» **Task instructions**
In the data below, how many lines contain the string "toolbar"? Give only the figure.

» **Information**
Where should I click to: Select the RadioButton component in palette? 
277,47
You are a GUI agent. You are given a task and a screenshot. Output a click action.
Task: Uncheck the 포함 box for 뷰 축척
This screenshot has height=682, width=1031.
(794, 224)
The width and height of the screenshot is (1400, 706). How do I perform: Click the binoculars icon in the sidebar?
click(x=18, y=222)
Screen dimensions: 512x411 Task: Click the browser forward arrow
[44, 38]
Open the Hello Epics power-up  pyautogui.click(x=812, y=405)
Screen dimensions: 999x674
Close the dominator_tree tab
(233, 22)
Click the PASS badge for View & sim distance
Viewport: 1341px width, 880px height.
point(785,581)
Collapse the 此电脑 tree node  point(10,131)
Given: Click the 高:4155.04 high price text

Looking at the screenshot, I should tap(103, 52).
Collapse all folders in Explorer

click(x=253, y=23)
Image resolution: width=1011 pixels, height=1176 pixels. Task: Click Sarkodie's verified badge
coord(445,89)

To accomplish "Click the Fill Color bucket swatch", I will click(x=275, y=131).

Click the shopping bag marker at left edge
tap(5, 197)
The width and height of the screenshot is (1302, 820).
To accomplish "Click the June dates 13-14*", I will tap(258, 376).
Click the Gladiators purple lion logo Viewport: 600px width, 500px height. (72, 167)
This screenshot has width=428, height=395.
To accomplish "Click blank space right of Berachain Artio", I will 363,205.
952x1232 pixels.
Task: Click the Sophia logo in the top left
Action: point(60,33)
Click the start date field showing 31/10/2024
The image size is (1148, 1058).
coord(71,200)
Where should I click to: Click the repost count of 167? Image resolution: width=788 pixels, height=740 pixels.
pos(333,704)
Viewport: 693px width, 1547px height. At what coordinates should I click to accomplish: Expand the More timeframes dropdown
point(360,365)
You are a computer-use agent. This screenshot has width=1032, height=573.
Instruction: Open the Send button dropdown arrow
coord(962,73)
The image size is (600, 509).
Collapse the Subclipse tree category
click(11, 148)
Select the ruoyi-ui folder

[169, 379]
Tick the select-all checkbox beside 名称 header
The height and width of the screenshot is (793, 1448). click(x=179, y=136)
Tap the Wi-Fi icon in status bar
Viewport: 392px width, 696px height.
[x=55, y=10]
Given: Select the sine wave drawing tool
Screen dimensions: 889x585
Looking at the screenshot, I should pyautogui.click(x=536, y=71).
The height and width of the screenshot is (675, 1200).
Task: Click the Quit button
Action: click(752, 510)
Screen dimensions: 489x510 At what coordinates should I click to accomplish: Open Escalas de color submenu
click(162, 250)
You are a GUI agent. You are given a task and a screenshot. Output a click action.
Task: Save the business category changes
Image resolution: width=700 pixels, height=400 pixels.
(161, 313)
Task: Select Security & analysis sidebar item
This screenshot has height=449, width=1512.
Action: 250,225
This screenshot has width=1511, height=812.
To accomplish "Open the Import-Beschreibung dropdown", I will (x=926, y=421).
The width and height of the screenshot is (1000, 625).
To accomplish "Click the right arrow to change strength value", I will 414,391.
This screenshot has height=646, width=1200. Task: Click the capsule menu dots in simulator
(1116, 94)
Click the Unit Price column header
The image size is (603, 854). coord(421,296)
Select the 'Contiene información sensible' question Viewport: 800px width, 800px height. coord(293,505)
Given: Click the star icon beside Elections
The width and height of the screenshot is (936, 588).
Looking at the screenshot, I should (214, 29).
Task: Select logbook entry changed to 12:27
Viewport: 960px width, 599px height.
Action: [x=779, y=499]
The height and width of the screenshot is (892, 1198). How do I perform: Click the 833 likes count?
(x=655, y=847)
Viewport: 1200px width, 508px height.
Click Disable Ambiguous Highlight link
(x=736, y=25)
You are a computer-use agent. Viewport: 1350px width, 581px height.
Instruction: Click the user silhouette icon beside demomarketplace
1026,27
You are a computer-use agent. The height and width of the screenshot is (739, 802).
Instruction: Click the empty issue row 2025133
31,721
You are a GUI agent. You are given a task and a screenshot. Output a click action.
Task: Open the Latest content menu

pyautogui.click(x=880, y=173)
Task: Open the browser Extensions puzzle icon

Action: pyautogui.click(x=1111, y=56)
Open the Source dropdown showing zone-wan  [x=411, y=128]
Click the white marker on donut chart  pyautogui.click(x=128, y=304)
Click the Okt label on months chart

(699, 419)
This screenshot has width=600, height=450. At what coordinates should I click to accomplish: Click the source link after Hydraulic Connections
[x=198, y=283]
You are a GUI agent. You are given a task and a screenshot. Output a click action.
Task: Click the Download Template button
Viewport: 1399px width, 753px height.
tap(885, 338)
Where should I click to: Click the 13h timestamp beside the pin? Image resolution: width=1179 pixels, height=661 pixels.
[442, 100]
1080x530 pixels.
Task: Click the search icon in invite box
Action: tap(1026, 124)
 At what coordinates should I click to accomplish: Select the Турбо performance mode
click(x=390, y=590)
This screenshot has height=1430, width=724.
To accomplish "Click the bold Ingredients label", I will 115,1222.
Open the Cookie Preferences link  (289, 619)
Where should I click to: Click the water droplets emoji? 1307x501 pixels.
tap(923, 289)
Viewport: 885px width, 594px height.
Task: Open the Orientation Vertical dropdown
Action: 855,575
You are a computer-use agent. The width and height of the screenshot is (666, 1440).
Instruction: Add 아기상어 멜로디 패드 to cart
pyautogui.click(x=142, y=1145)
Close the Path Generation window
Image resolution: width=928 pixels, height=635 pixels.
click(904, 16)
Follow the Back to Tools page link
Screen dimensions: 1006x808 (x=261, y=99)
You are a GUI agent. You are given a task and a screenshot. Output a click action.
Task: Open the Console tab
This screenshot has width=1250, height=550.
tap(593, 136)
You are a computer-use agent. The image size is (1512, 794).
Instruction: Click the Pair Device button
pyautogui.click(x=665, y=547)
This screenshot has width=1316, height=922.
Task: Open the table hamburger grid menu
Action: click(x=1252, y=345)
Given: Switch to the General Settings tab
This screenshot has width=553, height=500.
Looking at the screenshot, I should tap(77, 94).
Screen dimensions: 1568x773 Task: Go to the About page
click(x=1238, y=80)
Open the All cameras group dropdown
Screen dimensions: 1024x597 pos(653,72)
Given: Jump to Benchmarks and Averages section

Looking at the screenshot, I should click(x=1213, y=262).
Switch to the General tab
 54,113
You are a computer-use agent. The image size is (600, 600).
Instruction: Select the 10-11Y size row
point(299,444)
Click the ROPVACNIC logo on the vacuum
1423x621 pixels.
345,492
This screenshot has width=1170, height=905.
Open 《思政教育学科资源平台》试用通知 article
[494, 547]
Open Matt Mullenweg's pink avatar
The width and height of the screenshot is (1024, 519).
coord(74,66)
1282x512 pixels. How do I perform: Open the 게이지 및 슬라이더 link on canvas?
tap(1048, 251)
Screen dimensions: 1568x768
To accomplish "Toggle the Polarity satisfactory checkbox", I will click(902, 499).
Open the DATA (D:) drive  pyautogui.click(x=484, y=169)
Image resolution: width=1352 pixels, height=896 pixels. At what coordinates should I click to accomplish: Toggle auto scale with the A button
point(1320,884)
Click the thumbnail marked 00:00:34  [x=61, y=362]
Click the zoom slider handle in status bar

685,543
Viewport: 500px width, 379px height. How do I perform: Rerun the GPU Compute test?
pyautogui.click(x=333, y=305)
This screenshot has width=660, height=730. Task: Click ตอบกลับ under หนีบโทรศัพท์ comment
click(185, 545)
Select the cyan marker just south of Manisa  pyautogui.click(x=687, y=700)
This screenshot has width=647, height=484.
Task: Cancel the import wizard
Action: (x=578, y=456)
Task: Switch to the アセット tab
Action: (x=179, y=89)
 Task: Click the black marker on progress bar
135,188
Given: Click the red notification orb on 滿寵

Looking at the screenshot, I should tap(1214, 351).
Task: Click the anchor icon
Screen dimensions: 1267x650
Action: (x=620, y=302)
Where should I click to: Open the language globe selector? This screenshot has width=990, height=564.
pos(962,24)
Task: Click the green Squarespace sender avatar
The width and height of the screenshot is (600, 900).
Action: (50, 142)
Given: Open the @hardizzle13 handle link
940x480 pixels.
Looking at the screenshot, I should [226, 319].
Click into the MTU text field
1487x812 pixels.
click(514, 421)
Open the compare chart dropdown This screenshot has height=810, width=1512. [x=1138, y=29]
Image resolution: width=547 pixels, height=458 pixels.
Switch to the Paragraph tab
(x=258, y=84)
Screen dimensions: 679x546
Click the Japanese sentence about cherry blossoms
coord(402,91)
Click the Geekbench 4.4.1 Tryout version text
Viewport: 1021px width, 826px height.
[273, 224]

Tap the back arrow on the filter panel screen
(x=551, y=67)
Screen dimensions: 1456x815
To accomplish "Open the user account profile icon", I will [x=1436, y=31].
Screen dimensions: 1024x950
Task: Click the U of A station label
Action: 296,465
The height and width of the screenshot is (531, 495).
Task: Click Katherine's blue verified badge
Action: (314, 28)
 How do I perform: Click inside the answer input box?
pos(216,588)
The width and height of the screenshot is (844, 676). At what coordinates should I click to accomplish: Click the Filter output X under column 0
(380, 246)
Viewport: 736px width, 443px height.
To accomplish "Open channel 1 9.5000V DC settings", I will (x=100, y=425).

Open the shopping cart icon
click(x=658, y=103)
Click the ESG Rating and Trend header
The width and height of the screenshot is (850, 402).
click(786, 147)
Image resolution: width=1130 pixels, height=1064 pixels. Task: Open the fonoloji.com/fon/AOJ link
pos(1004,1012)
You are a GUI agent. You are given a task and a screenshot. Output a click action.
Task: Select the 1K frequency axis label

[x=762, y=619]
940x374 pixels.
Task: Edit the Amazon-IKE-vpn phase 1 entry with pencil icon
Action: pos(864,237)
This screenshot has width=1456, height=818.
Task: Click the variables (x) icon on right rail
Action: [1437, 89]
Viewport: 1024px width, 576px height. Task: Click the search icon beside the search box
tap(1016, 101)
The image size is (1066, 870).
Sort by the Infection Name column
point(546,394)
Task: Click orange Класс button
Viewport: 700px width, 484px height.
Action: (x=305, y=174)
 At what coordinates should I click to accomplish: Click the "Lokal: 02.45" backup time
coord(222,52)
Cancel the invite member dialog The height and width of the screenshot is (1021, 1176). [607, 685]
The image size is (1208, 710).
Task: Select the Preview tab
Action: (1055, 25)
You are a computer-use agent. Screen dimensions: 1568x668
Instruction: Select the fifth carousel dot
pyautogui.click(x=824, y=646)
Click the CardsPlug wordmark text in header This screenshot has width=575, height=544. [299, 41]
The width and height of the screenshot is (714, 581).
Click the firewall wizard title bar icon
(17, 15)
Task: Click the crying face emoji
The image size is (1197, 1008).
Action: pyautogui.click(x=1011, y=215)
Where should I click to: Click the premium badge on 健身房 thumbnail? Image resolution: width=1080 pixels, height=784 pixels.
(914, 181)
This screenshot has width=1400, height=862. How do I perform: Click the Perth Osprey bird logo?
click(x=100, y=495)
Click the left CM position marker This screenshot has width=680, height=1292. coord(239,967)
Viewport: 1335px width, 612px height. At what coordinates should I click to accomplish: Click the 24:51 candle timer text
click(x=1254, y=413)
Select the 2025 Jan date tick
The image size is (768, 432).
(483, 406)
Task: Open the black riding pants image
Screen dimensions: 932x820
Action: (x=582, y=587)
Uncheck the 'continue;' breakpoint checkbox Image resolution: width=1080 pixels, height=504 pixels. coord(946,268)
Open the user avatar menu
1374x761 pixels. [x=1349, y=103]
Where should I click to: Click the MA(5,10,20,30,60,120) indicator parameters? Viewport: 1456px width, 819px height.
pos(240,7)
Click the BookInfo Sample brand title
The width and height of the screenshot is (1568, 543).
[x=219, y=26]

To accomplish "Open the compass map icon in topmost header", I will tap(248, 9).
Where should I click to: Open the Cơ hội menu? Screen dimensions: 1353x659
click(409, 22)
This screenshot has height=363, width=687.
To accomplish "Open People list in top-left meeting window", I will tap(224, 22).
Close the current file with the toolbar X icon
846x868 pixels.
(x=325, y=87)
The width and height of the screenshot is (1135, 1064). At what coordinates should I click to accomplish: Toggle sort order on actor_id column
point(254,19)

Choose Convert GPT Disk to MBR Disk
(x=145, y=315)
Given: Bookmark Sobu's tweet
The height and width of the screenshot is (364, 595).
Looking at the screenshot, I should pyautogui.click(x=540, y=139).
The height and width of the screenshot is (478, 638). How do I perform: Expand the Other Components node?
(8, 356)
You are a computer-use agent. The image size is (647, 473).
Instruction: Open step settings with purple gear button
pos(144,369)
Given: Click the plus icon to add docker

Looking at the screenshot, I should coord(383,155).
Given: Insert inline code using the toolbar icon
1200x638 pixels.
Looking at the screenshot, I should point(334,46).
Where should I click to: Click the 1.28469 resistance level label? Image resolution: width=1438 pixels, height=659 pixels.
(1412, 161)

» **Task answer**
2